Internals: the interpreter - troyp/jq GitHub Wiki

The jq interpreter is stack-based.

Expressions mostly consist of either builtin opcodes (or sequences thereof) or calls to jq functions. The interpreter also implements generators and backtracking. This page mostly describes the function call machinery at this point.

Important things to understand about the jq language before deep-diving into the interpreter:

  • all function arguments are closures
  • all closures are lexical closures of dynamic extent
  • closure references cannot be stored anywhere
  • closure references can only be used to either a) call them, or b) construct new closures for other function calls

For example, foo(bar) is a function call with one argument closure (bar). The callee (foo) will get the same closure value as its argument as bar resolved to in the caller.

Whereas in foo(bar + 1) the passed closure corresponds to the bar + 1, which in turn captures bar.
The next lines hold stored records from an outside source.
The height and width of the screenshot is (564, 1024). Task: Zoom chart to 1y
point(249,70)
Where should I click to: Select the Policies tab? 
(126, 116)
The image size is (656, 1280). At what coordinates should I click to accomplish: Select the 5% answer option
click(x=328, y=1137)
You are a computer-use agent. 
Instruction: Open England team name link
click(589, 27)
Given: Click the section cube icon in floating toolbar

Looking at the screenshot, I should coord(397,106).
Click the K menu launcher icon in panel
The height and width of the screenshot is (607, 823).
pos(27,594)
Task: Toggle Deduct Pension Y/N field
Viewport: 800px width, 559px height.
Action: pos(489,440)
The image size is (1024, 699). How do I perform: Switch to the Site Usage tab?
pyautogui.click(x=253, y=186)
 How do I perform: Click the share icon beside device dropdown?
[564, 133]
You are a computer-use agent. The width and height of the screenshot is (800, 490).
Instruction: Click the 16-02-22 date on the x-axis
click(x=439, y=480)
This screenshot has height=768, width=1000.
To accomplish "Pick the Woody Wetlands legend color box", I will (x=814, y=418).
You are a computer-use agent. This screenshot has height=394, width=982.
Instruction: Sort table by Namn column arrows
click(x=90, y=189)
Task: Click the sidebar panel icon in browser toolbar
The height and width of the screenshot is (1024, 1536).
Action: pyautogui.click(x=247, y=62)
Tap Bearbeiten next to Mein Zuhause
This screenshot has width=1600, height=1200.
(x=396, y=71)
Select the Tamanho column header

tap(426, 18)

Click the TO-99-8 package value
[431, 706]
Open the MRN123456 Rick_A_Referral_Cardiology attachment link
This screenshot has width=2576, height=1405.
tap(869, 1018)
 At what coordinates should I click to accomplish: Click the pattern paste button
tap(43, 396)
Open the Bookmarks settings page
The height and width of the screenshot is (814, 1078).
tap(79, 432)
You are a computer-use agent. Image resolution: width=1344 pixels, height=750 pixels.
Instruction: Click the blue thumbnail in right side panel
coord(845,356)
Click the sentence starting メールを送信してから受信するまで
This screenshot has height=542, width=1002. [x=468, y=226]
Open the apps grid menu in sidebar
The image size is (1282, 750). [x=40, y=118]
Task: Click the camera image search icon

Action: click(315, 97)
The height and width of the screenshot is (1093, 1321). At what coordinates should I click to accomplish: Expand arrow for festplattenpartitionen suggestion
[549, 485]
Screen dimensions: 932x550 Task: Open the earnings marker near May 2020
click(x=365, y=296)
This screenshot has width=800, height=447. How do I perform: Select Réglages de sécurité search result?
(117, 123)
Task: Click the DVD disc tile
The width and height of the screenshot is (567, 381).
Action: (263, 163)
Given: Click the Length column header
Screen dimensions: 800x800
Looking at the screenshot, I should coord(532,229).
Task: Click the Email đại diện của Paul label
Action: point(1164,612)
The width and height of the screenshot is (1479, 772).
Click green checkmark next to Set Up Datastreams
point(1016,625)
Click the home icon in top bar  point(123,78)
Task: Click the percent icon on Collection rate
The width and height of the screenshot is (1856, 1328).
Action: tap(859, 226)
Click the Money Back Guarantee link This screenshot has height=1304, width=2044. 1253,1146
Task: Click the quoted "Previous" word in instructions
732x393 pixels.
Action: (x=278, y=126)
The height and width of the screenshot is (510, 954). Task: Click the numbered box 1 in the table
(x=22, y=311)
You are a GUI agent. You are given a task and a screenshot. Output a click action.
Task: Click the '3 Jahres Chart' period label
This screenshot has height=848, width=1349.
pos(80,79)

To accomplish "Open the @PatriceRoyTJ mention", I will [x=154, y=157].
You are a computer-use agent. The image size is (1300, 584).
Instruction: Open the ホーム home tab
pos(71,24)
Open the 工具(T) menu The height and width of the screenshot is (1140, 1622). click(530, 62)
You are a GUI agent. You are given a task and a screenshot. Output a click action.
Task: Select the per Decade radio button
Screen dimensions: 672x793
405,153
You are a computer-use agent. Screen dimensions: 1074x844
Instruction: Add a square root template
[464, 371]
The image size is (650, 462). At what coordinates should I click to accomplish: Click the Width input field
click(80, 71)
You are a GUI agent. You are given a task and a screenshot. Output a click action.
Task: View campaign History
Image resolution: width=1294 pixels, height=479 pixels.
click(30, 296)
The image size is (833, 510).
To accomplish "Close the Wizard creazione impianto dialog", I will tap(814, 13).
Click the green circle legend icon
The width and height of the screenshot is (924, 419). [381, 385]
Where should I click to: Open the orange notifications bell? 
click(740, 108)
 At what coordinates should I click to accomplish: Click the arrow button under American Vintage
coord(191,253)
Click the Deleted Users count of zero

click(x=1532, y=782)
Each closure is represented as a pair of (closed frame reference, bytecode). In the bytecode closed frame references are relative to the current frame (working backwards from the current frame via its env pointer). The interpreter converts those relative frame references to stack addresses at function call time (i.e., in the handling of the CALL_JQ instruction.

There are conventions for pushing different kinds of things on the stack. These conventions allow the jq interpreter to unwind and cleanup without having to execute all return paths.

A function call in the bytecode consists of a CALL_JQ opcode as well as nclosures pairs of relative frame reference and index to either a code or closure reference in the closed frame (see the block comments about this in execute.c). If the index is of a closure in the closed frame then that closure is used.